Since our D is 256 (positive) and $f_{xx}$ is 32 (positive), our critical point $(1/4, -2)$ is indeed a local minimum. This matches perfectly with what we figured out just by looking at the squared terms!

**Confirming with a Graphing Utility:**
If you put this function into a 3D graphing tool (like Desmos 3D or GeoGebra 3D), you would see a shape that looks like a bowl or a paraboloid opening upwards. The very bottom of this bowl would be at the point $(1/4, -2)$, and the height at that point would be 1. This visual really confirms that it's a local minimum!

Alternative answer

Answer: The critical point is $(1/4, -2)$, and it is a local minimum. Explain
This is a question about finding the very lowest (or highest) spot on a special kind of graph. Think of it like finding the bottom of a bowl or the top of a hill! This graph looks like a bowl, actually. We call these special spots "critical points," and we want to know if they're a "valley" (minimum) or a "hilltop" (maximum).

The solving step is:

1. **Look at the special parts of the function:** Our function is $f(x, y)=(4 x-1)^{2}+(2 y+4)^{2}+1$. See those little "2"s above the parentheses? Those mean we have "squared" terms! This is super important because any number, when you square it, always turns out to be zero or a positive number. Like $3^2=9$, and even $(-2)^2=4$. The smallest a squared number can ever be is 0 (when you square 0 itself, $0^2=0$).

2. **Find the lowest possible values for the squared parts:** Since squared numbers can't be negative, the very smallest value each squared part can be is 0.
* To make the first part, $(4x-1)^2$, equal to 0, what does $4x-1$ have to be? It has to be 0! So, we solve $4x-1 = 0$. If we add 1 to both sides, we get $4x = 1$. Then, if we divide by 4, we find that $x = 1/4$.
* Now, let's do the same for the second part, $(2y+4)^2$. To make it 0, $2y+4$ must be 0. So, we solve $2y+4 = 0$. If we take 4 away from both sides, we get $2y = -4$. Then, if we divide by 2, we find that $y = -2$.

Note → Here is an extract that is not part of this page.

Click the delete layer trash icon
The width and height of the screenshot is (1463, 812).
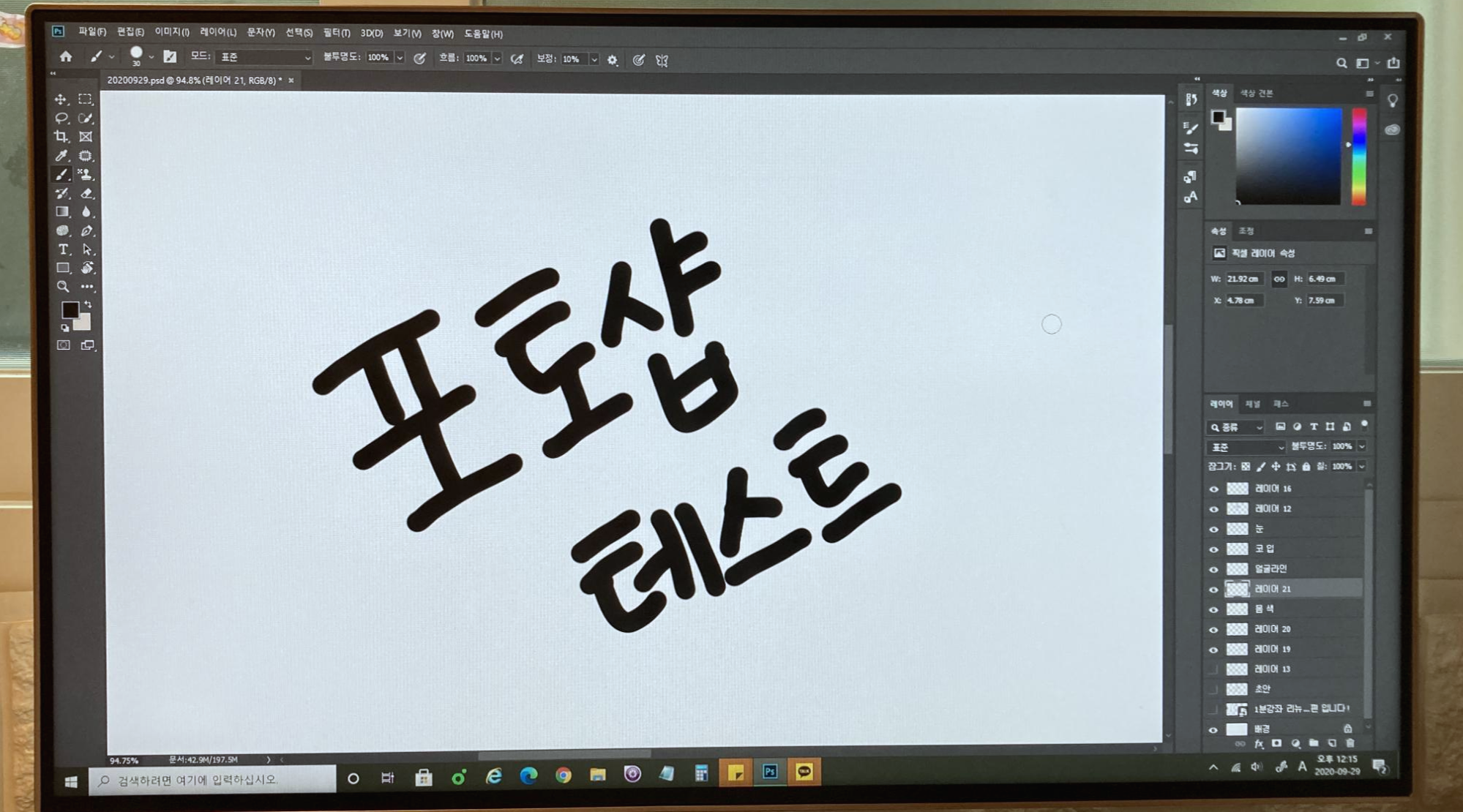1350,743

3. **Identify the critical point:** So, the special point where both of our squared parts are at their absolute smallest (which is zero!) is when $x=1/4$ and $y=-2$. This point is $(1/4, -2)$. This is our "critical point" because that's where the graph stops going down and starts going back up (like the very bottom of a bowl).

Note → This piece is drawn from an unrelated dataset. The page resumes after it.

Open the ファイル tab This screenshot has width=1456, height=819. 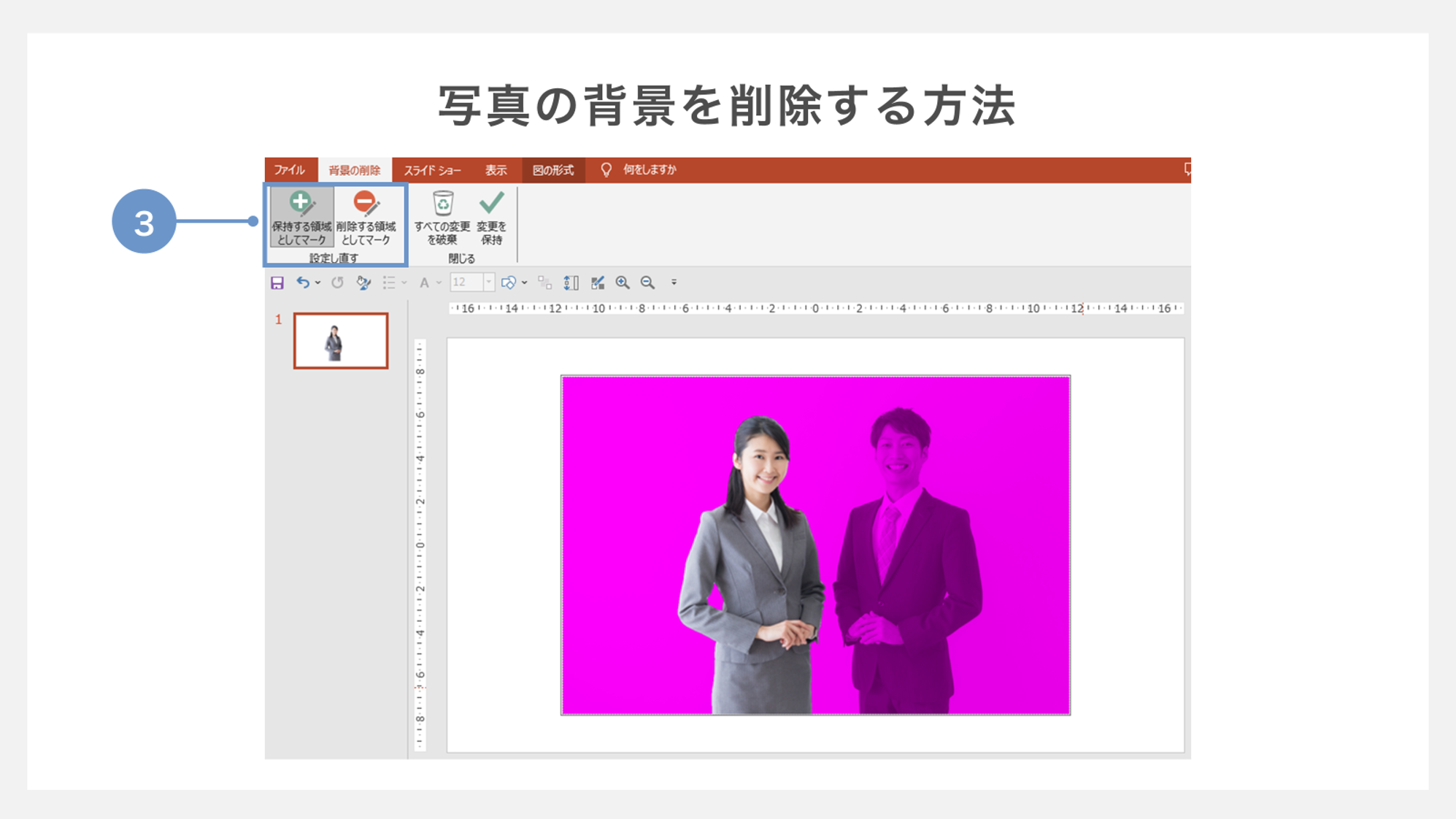pyautogui.click(x=290, y=170)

4. **Figure out if it's a minimum or maximum (this is like the "Second Derivative Test" idea!):** Since those squared parts can only be 0 or positive, the smallest our whole function $f(x,y)$ can be is when both squared parts are 0. At $(1/4, -2)$, the function value is $f(1/4, -2) = (0)^2 + (0)^2 + 1 = 1$. If we pick any other $x$ or $y$ value, those squared terms will become positive numbers (like $9$ or $4$), making the whole function value bigger than 1. This means our point $(1/4, -2)$ is the very lowest spot on the graph! We call this a "local minimum." The "Second Derivative Test" is a fancy way to check if the curve is opening upwards (like a bowl, meaning a minimum) or downwards (like an upside-down bowl, meaning a maximum). Since our function is made of sums of squares, it's always curving upwards, confirming it's a minimum!

5. **Check with a graph (if you have one!):** If you use a computer to draw this function, you'd see a cool 3D bowl shape, and its very lowest point would be exactly at $(1/4, -2)$ with a height of 1.